Shoji Hiroshi
The School of Rehabilitation Sciences, International University of Health and Welfare.
Rinsho Shinkeigaku. 2006 Nov;46(11):955-7.
Herpes simplex encephalitis (HSE) is still recognized as a severe sporadic encephalitis, although the mortality and morbidity rates have been decreased to 10% and 30%, respectively. This disease is diagnosed using clinical symptoms, CSF, EEG, CT, MRI, and virologic tests such as polymerase chain reaction (PCR) or enzyme immunosorbent assay (EIA). Early diagnosis and treatment are essential for HSE. However, the early symptoms of this disease are various, and the laboratory diagnostic criteria are unclear to the non-specialist. In 2005, Japanese guidelines for the management of HSE have been issued via two sets of Workshops at the Japanese Neuroinfectious Disease Congress. The diagnostic and therapeutic criteria were discussed in comparison with those from the International Management Herpes Forum (IMHF) in 2004. For a definitive diagnosis, CSF PCR for herpes simplex virus (HSV) is recommended, and the detection rate has been reported to be 60 to 80% within the 7th day of the illness. In the IMHF, the PCR method has also been the primary method for early diagnosis and for monitoring the therapy. Further, quantitative real-time PCR has become available for measuring the effectiveness of aciclovir therapy. To measure HSV antibody levels, complement antibody (CF), neutralizing antibody (NT), or enzyme-linked immunosorbent assay (ELISA or EIA) are available. Significant elevation of EIA IgG or intrathecal HSV antibody production should be shown, although these antibody responses often appear two weeks after the onset of HSE. Regarding anti-herpesvirus drugs, in both Japanese and IMHF guidelines aciclovir is consistent with the first choice, and it is recommended that its administration would be started as soon as HSE is suspected on the basis of clinical pictures, CT * MRI, EEG, or CSF findings. However, antiviral therapy may be discontinued if a negative CSF HSV PCR is obtained at > 72 hours after onset. A recent Japanese study shows the efficacy of a combination therapy of aciclovir and corticosteroid for this disease. Further prospective investigation is expected.

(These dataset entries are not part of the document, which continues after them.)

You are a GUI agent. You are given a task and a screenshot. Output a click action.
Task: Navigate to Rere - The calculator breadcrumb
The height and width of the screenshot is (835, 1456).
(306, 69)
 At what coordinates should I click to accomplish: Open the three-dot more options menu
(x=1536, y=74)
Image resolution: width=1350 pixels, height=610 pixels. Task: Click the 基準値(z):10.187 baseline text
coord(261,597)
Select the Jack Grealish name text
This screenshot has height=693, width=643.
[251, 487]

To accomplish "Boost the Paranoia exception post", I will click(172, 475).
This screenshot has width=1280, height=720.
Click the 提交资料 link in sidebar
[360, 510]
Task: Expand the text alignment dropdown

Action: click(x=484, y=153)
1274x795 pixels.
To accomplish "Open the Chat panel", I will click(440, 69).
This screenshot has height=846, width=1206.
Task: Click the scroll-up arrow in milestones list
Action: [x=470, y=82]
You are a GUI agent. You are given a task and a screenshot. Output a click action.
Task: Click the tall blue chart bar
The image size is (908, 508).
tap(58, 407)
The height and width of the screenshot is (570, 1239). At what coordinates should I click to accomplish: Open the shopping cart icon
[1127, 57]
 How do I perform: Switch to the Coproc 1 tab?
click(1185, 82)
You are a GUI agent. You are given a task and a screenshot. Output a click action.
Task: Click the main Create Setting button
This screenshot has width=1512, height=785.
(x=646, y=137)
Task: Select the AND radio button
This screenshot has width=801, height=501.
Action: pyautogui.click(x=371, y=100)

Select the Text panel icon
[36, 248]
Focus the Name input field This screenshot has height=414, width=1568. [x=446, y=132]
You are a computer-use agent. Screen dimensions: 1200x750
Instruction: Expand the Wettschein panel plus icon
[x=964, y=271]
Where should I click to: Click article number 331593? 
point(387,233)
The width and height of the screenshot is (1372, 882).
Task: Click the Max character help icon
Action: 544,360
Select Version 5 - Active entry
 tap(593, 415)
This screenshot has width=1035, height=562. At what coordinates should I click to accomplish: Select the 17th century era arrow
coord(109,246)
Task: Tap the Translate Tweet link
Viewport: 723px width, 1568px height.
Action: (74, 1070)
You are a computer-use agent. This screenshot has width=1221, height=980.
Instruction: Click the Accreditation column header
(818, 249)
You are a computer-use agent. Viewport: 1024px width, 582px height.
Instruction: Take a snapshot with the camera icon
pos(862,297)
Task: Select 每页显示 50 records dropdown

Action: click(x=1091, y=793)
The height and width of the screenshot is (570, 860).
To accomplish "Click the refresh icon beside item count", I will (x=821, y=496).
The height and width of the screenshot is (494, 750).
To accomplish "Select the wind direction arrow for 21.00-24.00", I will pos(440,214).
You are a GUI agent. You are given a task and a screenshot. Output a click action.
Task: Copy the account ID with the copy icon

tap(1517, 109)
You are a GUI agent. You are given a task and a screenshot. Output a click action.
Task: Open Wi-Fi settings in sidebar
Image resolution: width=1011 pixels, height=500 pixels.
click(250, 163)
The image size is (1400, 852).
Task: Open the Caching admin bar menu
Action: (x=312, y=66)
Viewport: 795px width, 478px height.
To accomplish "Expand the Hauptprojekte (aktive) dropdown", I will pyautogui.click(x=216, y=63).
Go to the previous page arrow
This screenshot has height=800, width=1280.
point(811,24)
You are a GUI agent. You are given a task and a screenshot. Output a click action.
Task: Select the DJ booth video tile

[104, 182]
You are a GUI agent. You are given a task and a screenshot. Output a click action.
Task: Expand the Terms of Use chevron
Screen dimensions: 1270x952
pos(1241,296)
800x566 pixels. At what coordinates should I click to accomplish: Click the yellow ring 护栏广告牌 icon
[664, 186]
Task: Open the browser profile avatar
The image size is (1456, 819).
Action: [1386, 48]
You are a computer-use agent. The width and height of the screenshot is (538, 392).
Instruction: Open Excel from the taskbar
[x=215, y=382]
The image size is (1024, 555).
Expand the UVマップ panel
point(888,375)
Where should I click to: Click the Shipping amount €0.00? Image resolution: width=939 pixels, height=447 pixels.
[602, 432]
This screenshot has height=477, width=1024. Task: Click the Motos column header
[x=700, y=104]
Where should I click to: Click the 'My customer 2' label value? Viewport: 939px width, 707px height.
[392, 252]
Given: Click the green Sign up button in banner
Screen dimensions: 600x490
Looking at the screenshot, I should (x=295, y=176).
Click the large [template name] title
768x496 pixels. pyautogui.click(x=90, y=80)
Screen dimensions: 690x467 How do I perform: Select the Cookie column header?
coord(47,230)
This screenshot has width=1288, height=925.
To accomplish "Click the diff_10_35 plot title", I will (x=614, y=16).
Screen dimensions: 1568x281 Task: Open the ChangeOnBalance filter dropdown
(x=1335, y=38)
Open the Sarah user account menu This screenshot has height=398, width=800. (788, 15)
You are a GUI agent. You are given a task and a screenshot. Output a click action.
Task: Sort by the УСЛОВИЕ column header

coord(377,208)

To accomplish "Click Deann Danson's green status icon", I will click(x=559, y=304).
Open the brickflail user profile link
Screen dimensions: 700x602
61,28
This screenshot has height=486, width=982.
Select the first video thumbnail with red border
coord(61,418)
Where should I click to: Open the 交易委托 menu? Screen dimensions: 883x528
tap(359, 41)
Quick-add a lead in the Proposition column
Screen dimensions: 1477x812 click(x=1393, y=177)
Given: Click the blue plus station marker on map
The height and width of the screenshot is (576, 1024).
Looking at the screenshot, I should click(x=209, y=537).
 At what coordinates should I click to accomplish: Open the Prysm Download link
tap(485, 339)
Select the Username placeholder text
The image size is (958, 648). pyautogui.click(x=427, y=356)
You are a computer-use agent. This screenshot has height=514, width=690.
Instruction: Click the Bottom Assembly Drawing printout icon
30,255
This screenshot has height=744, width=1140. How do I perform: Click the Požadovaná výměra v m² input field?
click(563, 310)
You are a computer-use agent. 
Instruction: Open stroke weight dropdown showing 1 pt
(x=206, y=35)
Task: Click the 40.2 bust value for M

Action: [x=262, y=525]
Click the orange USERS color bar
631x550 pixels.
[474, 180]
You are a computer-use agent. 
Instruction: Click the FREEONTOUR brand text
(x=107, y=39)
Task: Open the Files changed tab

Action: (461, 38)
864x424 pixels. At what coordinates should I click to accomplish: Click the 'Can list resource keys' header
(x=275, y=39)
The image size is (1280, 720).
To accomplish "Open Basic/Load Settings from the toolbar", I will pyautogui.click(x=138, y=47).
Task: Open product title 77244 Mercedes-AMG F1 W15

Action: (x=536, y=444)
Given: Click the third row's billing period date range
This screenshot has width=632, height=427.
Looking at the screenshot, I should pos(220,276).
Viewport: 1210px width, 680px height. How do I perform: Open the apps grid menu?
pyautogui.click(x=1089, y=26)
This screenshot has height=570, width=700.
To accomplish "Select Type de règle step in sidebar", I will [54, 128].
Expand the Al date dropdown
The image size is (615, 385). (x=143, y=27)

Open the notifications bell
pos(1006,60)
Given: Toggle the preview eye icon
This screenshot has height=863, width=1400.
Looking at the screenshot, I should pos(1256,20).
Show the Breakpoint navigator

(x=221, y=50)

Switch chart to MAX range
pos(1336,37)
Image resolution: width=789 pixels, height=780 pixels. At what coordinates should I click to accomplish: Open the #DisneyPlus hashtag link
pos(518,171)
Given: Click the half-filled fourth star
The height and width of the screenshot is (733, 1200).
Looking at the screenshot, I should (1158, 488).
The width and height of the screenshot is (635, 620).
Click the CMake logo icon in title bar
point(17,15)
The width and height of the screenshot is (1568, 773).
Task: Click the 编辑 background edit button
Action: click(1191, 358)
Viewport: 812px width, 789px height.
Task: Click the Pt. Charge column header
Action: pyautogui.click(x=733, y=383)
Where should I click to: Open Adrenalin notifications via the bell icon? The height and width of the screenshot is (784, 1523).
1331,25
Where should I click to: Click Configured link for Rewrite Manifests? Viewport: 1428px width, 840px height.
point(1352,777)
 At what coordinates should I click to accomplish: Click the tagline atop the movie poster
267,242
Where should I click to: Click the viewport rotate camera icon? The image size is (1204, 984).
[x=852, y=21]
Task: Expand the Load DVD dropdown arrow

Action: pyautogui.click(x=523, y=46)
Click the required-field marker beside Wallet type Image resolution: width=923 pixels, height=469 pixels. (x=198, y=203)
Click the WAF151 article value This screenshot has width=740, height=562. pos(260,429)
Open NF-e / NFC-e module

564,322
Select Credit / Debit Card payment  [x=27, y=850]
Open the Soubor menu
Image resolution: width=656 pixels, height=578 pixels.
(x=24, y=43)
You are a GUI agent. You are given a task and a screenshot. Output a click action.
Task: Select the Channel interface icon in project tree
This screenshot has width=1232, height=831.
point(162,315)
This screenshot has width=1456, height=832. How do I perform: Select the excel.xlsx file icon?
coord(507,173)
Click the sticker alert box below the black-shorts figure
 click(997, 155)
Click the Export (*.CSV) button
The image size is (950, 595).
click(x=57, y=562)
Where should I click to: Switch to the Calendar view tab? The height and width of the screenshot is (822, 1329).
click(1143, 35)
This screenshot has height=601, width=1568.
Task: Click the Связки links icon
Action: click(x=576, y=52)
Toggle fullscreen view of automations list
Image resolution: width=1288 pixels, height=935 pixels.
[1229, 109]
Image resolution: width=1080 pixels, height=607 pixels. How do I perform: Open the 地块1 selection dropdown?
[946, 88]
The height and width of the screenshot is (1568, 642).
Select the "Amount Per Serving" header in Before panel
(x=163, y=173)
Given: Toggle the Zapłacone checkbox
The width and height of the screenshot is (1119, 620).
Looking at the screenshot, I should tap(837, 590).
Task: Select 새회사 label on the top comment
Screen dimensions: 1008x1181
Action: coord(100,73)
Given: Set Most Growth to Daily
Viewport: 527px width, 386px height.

单纯疱疹病毒性脑炎(HSE)仍然被认为是一种严重的散发性脑炎,尽管其死亡率和发病率已分别降至10%和30%。该病通过临床症状、脑脊液(CSF)、脑电图(EEG)、计算机断层扫描(CT)、磁共振成像(MRI)以及病毒学检测如聚合酶链反应(PCR)或酶联免疫吸附测定(EIA)来诊断。早期诊断和治疗对HSE至关重要。然而,该病的早期症状多种多样,非专科医生对实验室诊断标准并不清楚。2005年,日本通过在日本神经传染病大会上举办的两场研讨会发布了HSE管理指南。与2004年国际单纯疱疹管理论坛(IMHF)的标准相比,对诊断和治疗标准进行了讨论。对于明确诊断,推荐进行脑脊液单纯疱疹病毒(HSV)PCR检测,据报道在发病第7天内检测率为60%至80%。在IMHF中,PCR方法也是早期诊断和监测治疗的主要方法。此外,定量实时PCR已可用于衡量阿昔洛韦治疗的效果。为检测HSV抗体水平,可采用补体抗体(CF)、中和抗体(NT)或酶联免疫吸附测定(ELISA或EIA)。应显示EIA IgG显著升高或鞘内HSV抗体产生,尽管这些抗体反应通常在HSE发病两周后出现。关于抗疱疹病毒药物,在日本和IMHF指南中,阿昔洛韦均为首选,建议一旦根据临床表现、CT、MRI、EEG或脑脊液检查结果怀疑为HSE,应立即开始给药。然而,如果在发病后>72小时脑脊液HSV PCR检测结果为阴性,则可停用抗病毒治疗。最近一项日本研究显示了阿昔洛韦与皮质类固醇联合治疗该病的疗效。期待进一步的前瞻性研究。